══ Exercise text

Last week I mentioned that our Employment Rights Act gives some guidance on the issue of whether a contract of employment exists, since only workers who are employees can take advantage of its provisions.
After mentioning the factors that must be considered in order to determine whether a worker is an employee, there is a note at the bottom of the First Schedule to the act which reads:
“This list is not exhaustive, and the factors are all elements in a balancing exercise to determine the nature of the contract. No one factor, therefore, is by itself conclusive, and the weight to be attached to any one of the factors is a matter of adjudication.”
When I look at the First Schedule of the act, I cannot help but reflect on the case of Sagicor vs Livingstone Carter et al (2007) in which the then Chief Justice Sir David Simmons had to consider whether four life insurance agents working for Sagicor were employees or independent contractors.
Sir David reviewed the control test and the other principles used by the courts to determine whether a worker was an employee before concluding that the agents were employees. He explained:
“[119] In coming to my decision, I have taken into account the affidavit evidence, the material written terms in the various contracts, the factors that are common to all the contracts as well as those which are specific to the particular type of contract. I have avoided an evaluation of the contracts based upon a mechanistic or arithmetic calculation of the factors pointing towards a contract of service vis-à-vis a contract for services.
[120] Rather, I have allowed myself time to stand back from the mass of information provided by Counsel in order to understand the business realities and to make an informed, considered and qualitative appreciation of the entire arrangements as disclosed on the evidence. I think that the answer to the question raised in the Originating Summonses required an evaluation of the overall effect of the detail, which is not necessarily the same as the sum total of the individual details.

════
══ Source data

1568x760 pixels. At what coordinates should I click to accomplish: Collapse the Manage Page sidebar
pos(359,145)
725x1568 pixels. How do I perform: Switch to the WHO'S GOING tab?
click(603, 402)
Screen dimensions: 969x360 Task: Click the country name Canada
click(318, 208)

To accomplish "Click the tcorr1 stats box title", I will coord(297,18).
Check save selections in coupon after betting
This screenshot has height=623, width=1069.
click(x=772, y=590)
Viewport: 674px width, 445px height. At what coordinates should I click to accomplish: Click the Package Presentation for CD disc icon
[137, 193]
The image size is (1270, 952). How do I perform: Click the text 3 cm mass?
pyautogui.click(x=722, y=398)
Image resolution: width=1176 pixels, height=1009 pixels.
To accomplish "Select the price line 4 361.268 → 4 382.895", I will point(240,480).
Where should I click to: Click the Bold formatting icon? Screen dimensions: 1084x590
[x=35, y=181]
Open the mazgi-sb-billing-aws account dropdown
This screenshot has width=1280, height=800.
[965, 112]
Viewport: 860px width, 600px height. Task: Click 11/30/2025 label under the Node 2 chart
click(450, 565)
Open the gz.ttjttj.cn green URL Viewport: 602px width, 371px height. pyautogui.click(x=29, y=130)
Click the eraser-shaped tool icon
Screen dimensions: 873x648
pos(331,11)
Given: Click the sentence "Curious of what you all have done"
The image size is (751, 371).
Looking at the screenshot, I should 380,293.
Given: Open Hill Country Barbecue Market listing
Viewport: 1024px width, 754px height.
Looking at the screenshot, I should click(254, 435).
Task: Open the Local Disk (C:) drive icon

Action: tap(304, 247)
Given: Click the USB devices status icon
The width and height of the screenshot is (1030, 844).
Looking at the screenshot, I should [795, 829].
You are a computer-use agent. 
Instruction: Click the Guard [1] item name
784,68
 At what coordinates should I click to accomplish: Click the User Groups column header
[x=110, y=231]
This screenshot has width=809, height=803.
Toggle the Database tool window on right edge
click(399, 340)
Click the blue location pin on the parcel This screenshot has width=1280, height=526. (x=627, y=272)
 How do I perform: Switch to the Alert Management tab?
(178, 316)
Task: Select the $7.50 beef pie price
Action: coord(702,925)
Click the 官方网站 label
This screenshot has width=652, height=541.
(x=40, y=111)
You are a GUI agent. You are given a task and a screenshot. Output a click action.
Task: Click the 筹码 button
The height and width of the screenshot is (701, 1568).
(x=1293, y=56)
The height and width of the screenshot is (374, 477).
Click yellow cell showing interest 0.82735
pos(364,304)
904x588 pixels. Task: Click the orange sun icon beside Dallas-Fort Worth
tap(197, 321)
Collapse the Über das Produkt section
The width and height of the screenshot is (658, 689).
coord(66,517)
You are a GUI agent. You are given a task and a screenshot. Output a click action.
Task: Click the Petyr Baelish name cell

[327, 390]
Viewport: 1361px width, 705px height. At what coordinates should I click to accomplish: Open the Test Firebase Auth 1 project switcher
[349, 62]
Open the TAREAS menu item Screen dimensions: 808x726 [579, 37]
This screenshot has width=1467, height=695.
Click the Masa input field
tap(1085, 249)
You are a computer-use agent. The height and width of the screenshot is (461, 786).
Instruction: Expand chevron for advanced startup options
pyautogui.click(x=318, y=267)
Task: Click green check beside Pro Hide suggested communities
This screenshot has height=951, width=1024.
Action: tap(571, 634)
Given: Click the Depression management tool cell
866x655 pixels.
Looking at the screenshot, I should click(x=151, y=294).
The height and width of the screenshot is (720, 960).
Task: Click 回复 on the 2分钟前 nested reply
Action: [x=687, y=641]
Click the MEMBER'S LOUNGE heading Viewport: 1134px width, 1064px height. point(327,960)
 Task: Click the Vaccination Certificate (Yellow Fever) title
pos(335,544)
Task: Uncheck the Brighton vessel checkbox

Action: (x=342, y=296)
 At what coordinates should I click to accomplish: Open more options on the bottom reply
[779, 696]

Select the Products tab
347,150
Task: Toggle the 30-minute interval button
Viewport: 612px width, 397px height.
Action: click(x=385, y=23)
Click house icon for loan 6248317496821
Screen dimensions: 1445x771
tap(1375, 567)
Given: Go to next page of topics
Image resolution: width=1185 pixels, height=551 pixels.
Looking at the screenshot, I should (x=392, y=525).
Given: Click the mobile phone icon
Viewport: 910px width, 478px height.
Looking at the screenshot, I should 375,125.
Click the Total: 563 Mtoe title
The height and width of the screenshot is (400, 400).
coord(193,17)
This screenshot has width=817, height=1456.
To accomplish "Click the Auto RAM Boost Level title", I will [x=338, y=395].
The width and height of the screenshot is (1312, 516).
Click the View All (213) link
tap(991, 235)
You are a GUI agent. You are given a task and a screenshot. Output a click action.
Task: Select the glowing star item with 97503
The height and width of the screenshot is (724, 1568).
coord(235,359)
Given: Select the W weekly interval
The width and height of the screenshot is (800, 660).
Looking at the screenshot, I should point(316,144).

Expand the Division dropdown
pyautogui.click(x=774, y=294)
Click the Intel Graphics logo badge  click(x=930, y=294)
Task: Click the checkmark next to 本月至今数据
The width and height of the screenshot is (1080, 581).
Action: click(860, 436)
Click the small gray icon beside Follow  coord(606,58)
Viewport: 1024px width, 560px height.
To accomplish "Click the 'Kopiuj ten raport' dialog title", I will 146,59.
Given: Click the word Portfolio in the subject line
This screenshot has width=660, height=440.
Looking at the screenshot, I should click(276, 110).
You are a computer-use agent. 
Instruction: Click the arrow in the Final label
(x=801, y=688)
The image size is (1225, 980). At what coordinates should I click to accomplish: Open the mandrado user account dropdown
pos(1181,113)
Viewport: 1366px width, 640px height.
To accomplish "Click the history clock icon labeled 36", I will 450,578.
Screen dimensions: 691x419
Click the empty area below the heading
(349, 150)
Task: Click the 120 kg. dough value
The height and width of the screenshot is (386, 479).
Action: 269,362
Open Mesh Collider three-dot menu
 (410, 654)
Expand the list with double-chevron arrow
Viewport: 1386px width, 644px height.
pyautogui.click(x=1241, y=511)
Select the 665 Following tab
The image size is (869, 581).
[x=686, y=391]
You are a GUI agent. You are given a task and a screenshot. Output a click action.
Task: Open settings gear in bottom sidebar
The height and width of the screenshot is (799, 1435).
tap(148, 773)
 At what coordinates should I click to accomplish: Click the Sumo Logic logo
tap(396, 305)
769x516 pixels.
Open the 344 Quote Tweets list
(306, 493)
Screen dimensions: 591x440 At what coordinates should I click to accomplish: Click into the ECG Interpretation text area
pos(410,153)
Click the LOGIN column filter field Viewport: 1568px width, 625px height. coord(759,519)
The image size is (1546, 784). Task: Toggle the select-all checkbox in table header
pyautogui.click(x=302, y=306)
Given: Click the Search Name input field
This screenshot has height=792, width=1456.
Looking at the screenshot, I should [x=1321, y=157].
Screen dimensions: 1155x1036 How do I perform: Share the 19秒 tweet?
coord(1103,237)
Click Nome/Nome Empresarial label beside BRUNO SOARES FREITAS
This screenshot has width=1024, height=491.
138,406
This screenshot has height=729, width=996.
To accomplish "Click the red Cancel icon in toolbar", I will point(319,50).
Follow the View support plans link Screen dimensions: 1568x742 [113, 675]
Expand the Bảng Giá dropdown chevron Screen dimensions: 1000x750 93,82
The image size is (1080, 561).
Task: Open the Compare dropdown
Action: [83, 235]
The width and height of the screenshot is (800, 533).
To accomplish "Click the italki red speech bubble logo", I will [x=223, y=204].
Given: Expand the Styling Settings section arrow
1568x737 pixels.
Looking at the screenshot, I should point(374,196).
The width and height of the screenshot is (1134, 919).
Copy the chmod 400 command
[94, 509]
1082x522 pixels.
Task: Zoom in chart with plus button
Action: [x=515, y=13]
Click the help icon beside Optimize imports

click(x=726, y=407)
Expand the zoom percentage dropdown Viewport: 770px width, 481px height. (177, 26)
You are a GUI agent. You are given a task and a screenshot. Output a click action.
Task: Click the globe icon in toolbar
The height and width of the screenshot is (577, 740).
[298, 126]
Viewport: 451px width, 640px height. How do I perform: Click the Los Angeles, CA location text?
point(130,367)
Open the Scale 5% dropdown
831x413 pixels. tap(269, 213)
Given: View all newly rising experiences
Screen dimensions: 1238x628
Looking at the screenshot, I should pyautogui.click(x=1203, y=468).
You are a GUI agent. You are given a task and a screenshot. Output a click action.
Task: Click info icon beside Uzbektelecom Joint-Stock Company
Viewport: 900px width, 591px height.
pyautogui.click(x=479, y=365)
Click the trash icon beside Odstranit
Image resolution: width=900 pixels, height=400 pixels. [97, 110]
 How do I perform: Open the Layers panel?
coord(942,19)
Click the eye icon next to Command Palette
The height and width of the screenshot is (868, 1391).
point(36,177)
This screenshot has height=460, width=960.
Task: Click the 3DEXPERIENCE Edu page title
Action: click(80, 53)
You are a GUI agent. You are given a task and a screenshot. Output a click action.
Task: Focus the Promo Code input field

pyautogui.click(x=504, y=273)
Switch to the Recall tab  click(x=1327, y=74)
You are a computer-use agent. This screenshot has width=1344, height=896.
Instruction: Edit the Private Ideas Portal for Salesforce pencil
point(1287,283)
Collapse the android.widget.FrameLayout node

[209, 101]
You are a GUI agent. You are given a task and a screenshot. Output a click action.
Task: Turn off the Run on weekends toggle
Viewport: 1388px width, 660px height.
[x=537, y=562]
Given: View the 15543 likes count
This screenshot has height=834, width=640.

════

> **What needs to be done**
Reproduce the passage of the employee-status text that begins with the words "Sir David reviewed" and stops after the words "contract for services.".

> **Task answer**
Sir David reviewed the control test and the other principles used by the courts to determine whether a worker was an employee before concluding that the agents were employees. He explained:
“[119] In coming to my decision, I have taken into account the affidavit evidence, the material written terms in the various contracts, the factors that are common to all the contracts as well as those which are specific to the particular type of contract. I have avoided an evaluation of the contracts based upon a mechanistic or arithmetic calculation of the factors pointing towards a contract of service vis-à-vis a contract for services.